Post by BruceSmith78 »

To be fair (no pun intended), years from now nobody's gonna remember who got 1st place in your game of Mario Kart either.
Dr_Liszt

Re: Article on unfairness

Post by Dr_Liszt »

Derived Absurdity wrote:I had a visceral lesson on life's inherent unfairness while playing Mario Kart. For example, why is it that I can spend the vast majority of the race in first place, yet I can get a blue shell right before the finish line, and then the guy who was behind me all the time races ahead of me and wins the entire thing? Shouldn't the fact that I was playing better than him for most of the race be considered a significant factor for the game in determining who "wins", and not just the fact that he happened to pass me at that one arbitrary point? Just by random chance? Shouldn't the person who "wins" be the one who does the best in general? But no. Just one instance of unlucky timing and I lose it all. And he wins. Through no action of his own.
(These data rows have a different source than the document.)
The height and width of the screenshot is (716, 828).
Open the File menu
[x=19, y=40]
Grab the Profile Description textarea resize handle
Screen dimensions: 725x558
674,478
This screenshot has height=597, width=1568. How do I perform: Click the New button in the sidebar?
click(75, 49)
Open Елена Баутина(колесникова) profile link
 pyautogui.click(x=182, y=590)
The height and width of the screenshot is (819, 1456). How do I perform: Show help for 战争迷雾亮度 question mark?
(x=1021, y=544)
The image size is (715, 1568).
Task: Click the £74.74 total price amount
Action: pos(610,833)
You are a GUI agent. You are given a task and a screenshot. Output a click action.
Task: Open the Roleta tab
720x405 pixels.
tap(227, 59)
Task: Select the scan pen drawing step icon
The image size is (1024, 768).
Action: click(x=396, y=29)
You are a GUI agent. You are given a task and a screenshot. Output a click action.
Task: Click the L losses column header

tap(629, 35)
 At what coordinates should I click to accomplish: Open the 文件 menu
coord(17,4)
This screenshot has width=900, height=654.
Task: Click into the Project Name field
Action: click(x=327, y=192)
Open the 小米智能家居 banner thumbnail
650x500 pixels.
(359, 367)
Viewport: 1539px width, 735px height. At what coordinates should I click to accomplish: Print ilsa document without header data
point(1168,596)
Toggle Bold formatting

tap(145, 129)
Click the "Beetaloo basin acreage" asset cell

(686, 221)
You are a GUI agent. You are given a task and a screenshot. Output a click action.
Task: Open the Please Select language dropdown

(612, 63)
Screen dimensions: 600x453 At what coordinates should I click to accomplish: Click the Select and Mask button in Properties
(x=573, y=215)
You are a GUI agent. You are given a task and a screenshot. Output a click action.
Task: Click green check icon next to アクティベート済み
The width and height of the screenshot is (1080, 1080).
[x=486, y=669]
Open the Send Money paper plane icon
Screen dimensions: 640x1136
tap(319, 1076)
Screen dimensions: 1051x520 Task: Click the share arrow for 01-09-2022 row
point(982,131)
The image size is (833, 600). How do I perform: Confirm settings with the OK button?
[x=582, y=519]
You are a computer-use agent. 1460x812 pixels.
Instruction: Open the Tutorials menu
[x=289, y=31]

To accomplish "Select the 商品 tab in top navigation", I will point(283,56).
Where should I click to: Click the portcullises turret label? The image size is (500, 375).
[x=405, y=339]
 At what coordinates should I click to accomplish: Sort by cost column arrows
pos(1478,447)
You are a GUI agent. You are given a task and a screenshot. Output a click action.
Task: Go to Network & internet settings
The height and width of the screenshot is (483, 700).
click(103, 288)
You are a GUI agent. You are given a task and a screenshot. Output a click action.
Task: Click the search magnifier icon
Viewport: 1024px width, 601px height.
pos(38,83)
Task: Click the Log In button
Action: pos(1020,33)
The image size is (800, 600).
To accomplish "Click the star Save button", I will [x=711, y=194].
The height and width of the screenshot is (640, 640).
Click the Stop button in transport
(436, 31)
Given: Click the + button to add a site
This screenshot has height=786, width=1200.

And then I realized, wait a minute, this goes for all races. All races are judged this way. NASCAR. The Olympics. All of them. They might not have blue shells, but they all work on the same general principle. All that hard work can be undone. By one unlucky instance of random chance. If that guy had waited just one more second to throw the shell, I would have won. Instead I got second. And years from now, that will be all that anyone remembers. No one will remember I was ahead for most of the race. It will be forgotten, forever. Because the game doesn't record that.

That was when I understood the full implications of living in an intrinsically unfair universe.
Ask any racer. Any real racer. It don't matter if you win by an inch or a mile. Winning's winning.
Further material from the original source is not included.